Mi ánimo estaba sensible, todavía no había comenzado la caza y seguía desconcertado por el asunto de las puertas abiertas de la cocina y el armario. La opción del sonambulismo, aunque tranquilizadora, era un tanto improbable.
—¿Tienes miedo, españolito? —preguntó Requena.
El mote ya me estaba resultando odioso.
—¿Por qué voy a tener miedo de algo que no existe, mexicanito? —reviré.
—Eh, tranquilo —sonrió Requena—. Sabes que es puritito cariño.
—Yo te recomiendo que le digas Reque o Gordo —aconsejó Conde.
Suspiré. Fuimos por las escaleras. Requena mostró una llave muy vieja, con un curioso diseño triangular.
—Fui a visitar a la señora Clarita y tomé esto de un lugar a la entrada donde guarda llaves —explicó—. He visto a Pablito abrir el sótano con una llave igualita a ésta.
—¿Y la anciana no se dio cuenta? —observé.

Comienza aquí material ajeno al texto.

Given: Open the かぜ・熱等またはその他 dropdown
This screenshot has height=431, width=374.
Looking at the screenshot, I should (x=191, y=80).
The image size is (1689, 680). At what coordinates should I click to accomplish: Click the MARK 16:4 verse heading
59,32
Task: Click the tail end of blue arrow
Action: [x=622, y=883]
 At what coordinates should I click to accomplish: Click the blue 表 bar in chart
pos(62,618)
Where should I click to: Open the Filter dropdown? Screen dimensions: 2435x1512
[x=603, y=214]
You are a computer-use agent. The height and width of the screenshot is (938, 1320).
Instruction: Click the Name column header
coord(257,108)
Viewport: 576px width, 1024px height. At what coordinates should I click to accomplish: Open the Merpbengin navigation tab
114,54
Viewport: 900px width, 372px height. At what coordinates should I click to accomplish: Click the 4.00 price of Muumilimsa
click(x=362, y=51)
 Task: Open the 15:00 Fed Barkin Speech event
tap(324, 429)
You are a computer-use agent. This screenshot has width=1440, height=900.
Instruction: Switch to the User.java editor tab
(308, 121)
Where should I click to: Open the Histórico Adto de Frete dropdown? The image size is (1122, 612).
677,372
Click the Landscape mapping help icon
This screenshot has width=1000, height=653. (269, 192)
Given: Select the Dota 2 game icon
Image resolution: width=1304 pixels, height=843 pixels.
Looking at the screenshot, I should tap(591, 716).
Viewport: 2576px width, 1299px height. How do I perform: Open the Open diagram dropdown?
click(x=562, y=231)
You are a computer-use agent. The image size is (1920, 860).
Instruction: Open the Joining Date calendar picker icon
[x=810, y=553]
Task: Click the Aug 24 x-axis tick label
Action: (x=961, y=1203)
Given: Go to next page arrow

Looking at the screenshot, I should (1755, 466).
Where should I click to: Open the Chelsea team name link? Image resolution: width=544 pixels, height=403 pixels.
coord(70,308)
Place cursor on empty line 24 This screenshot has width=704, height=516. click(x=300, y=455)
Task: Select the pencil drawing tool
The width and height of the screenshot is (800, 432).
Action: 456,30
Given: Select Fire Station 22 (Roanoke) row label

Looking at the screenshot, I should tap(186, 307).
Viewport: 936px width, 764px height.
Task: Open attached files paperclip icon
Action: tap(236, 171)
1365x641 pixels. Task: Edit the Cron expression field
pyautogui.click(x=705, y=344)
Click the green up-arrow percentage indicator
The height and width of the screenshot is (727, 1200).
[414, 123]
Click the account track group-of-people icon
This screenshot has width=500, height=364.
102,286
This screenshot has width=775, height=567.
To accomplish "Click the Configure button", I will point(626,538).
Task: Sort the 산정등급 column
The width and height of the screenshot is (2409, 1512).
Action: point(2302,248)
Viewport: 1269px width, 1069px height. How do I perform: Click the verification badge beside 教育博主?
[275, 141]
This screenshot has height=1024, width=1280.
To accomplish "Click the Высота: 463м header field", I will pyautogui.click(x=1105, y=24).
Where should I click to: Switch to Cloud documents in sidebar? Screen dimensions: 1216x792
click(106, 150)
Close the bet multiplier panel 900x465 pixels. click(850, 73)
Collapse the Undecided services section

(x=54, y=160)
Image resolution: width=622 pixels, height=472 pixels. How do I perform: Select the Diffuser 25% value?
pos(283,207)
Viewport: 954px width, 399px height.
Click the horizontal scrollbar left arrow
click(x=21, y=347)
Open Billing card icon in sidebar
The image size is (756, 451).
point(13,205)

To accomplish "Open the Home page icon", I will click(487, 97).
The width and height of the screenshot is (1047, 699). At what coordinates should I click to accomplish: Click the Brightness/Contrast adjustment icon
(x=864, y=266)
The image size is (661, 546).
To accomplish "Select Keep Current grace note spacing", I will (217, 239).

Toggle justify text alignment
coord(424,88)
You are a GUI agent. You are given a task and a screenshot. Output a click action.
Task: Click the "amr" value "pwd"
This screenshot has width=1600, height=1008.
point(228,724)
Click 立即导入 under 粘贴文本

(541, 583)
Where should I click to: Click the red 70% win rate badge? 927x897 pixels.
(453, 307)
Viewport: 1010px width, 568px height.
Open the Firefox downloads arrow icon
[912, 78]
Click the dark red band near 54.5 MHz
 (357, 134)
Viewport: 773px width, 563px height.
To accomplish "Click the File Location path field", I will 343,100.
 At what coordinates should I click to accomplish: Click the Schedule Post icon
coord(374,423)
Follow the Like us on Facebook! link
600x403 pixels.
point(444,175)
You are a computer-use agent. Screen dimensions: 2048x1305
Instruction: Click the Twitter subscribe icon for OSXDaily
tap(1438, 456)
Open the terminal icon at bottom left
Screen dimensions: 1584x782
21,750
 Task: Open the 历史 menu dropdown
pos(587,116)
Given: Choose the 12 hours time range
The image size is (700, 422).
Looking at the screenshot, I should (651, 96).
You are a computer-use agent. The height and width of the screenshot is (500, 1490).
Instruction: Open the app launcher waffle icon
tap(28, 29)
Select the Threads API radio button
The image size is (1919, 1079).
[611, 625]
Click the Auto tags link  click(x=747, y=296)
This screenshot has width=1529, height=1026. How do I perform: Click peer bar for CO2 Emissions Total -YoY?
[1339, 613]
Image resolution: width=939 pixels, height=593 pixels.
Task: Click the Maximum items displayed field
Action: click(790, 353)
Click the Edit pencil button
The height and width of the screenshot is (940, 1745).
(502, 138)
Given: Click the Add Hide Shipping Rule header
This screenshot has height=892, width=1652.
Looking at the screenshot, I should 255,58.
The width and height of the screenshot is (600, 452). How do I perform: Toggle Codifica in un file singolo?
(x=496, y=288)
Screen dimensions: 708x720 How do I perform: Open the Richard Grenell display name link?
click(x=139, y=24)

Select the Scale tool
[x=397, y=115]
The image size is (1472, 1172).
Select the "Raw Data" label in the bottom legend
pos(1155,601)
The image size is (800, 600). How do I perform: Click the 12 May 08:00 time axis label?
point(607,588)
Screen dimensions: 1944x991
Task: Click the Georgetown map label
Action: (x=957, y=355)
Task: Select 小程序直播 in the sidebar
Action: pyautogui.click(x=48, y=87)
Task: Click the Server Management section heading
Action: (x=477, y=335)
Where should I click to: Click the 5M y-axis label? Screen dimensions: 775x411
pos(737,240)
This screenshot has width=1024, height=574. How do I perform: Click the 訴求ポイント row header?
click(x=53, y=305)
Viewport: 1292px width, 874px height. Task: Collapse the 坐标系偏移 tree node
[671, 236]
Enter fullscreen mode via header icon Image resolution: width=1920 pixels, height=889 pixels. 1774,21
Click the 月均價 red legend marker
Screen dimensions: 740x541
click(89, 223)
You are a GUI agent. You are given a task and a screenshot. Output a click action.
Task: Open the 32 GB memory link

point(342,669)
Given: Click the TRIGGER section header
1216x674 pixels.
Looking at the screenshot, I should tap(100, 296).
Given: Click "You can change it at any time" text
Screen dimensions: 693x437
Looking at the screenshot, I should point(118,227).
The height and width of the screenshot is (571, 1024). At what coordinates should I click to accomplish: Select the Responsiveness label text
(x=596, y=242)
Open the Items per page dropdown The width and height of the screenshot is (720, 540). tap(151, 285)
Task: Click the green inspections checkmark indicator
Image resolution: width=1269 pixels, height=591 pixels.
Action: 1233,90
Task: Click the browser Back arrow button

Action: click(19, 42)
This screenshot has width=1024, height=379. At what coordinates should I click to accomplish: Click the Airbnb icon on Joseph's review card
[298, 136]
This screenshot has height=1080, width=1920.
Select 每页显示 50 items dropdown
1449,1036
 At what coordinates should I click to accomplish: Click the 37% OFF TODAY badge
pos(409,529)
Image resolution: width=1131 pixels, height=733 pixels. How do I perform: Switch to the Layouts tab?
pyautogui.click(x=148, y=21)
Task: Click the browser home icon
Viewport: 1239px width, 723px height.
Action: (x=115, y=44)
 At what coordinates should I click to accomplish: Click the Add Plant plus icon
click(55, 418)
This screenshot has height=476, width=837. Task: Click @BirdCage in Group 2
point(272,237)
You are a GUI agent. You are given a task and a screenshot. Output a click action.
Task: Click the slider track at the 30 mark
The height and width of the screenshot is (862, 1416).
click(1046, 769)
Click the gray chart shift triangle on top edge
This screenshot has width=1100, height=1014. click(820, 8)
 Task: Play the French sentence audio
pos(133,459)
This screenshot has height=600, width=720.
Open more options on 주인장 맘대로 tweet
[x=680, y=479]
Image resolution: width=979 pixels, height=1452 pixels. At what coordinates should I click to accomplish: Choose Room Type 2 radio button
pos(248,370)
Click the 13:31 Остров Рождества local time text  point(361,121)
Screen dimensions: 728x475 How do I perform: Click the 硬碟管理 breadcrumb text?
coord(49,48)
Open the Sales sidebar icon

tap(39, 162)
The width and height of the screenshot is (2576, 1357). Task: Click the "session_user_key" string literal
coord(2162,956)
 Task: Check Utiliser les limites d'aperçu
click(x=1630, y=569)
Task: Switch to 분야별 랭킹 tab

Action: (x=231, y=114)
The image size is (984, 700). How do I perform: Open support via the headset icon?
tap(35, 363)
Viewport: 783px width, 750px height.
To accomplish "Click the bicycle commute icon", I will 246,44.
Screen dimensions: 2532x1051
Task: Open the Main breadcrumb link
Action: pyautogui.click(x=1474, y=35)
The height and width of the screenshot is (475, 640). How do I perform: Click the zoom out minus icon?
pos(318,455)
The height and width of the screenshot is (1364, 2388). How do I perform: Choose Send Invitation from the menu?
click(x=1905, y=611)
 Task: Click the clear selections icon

—A doña Clarita puedes quitarle la dentadura y no se entera —aseguró Conde.
Seguimos bajando por las escaleras. Me daban repelús desde que supe del suicidio de la chamana con quince puñaladas. La atmósfera parecía cada vez más rara con esas paredes de madera oscura, rombos de espejos biselados y las viejas lámparas de farolillo decimonónico. Además, los techos debían de ser muy altos, porque conté demasiados escalones. Aproveché para investigar otro misterio.
—¿Y han visto a la chica extranjera entre los vecinos? —lancé la pregunta.
—La mamá de Requena la odia —reconoció Conde—. Dice que es trotacalles igual que la madre.
—Mamá y sus insultos de películas de rumberas —suspiró Requena—. Pero esas polacas son cosa aparte, ¿han visto qué ojos?
—¿Ojos? Siempre que te las cruzas en el pasillo les ves otra cosa —acotó Conde.
—Jasia y Lilka están como para mojar pan —reí—. Pero hablo de otra chica, la española que vive en el apartamento arriba del mío… ¿o debajo?, no estoy tan seguro.
—Debajo es imposible —declaró Requena—. Sería el 304 y ese departamento está desocupado porque lo van a remozar; algo del cableado eléctrico y los desagües, siempre paso por ahí.
—Y arriba de ti está el 504 —apuntó Conde—. Todo ese nivel está clausurado.
—Desde los terremotos de hace dos años —explicó el chico gordo—. Protección Civil determinó que el quinto nivel del Begur y el ático no deberían habitarse hasta que un perito confirme si hay o no daño estructural, y a como es la burocracia en este país, llegará el siglo XXI y seguiremos esperando.